AVON — Full-time caregiver John Munn helps his peers by offering advice.
Four years ago, John’s wife Nancy was diagnosed with Primary Progressive Aphasia (PPA), a rare disease that begins low in the parietal lobe and affects language skills and translation of speech. PPA is a sister disease to Alzheimer’s, but normally has an earlier onset.
“Unfortunately, more people than ever before find themselves as a full-time caregiver to a loved one,” Munn said. “In the case of a long term illness, the primary caregiver encounters a commitment that often times is daunting.”
John has been very proactive with his wife’s condition and has created a team of people that help him be a better caregiver.
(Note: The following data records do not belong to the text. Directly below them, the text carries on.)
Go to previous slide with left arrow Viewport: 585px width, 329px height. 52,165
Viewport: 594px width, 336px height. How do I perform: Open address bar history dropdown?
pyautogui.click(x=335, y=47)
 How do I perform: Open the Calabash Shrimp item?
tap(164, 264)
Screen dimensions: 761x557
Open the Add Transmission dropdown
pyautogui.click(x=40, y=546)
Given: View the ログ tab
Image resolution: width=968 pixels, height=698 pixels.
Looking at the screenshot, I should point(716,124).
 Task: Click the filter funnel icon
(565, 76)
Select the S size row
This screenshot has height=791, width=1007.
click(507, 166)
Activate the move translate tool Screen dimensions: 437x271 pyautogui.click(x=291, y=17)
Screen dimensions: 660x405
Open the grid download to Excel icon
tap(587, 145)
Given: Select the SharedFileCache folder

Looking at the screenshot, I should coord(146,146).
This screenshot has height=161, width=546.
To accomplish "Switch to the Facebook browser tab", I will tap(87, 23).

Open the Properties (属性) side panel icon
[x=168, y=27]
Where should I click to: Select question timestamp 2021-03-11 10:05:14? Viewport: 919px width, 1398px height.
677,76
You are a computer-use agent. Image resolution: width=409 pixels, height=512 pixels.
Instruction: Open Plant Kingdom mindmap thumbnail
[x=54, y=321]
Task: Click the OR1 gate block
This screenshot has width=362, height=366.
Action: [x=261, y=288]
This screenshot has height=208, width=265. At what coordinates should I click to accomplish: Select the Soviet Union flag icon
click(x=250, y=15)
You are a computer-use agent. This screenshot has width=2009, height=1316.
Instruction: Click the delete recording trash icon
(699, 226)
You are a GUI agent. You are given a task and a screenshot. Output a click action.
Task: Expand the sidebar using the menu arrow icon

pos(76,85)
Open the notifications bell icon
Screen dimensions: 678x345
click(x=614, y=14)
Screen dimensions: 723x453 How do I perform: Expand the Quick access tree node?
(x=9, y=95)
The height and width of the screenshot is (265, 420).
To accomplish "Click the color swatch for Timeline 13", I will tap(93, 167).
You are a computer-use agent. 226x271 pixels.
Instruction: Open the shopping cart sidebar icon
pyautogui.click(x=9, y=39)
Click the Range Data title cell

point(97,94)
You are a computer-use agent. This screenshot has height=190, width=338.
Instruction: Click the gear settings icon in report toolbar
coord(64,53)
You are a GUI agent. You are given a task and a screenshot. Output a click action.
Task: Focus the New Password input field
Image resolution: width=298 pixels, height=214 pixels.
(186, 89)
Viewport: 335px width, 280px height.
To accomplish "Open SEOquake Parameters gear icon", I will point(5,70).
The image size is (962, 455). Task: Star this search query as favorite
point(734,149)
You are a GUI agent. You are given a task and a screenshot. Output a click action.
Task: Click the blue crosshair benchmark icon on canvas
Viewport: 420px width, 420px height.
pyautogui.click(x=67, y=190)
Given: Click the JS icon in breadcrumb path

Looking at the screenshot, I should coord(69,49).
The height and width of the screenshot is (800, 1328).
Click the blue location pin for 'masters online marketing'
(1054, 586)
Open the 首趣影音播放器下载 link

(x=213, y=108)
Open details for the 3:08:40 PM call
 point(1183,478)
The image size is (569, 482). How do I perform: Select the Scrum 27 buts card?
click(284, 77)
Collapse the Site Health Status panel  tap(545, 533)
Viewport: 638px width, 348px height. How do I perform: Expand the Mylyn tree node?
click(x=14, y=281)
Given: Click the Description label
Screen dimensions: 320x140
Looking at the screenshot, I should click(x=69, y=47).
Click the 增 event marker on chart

“At first, it can be most satisfying,” he said. “But as the illness progresses to around-the-clock care, and demands of hygiene, feeding, cleaning, dressing, and transporting, the word satisfying perhaps isn’t the accurate descriptor. Realize also, that in many, if not most, situations the caregiver is dealing with grief and profound sadness of losing the loved one they care so much about.”
He said rest and respite is of “utmost importance” to a caregiver.
“One has to get away for a least a few hours weekly to recharge and rebound to fight the fight,” he said. “It’s easy to say and difficult to do.”
“We all have friends that say ‘if there is anything I can do, let me know,’” he said. “Now ... how do you get the nerve to call on that person and say ‘I need a day off, could you take care of Mary for the day?’ It’s hard.”
He said the time off is necessary, even if it may seem selfish.
“So you find yourself trying to do it all,” he said. “You feel trapped with no light at the end of the tunnel. Nothing, just more work, more time, more giving of yourself.”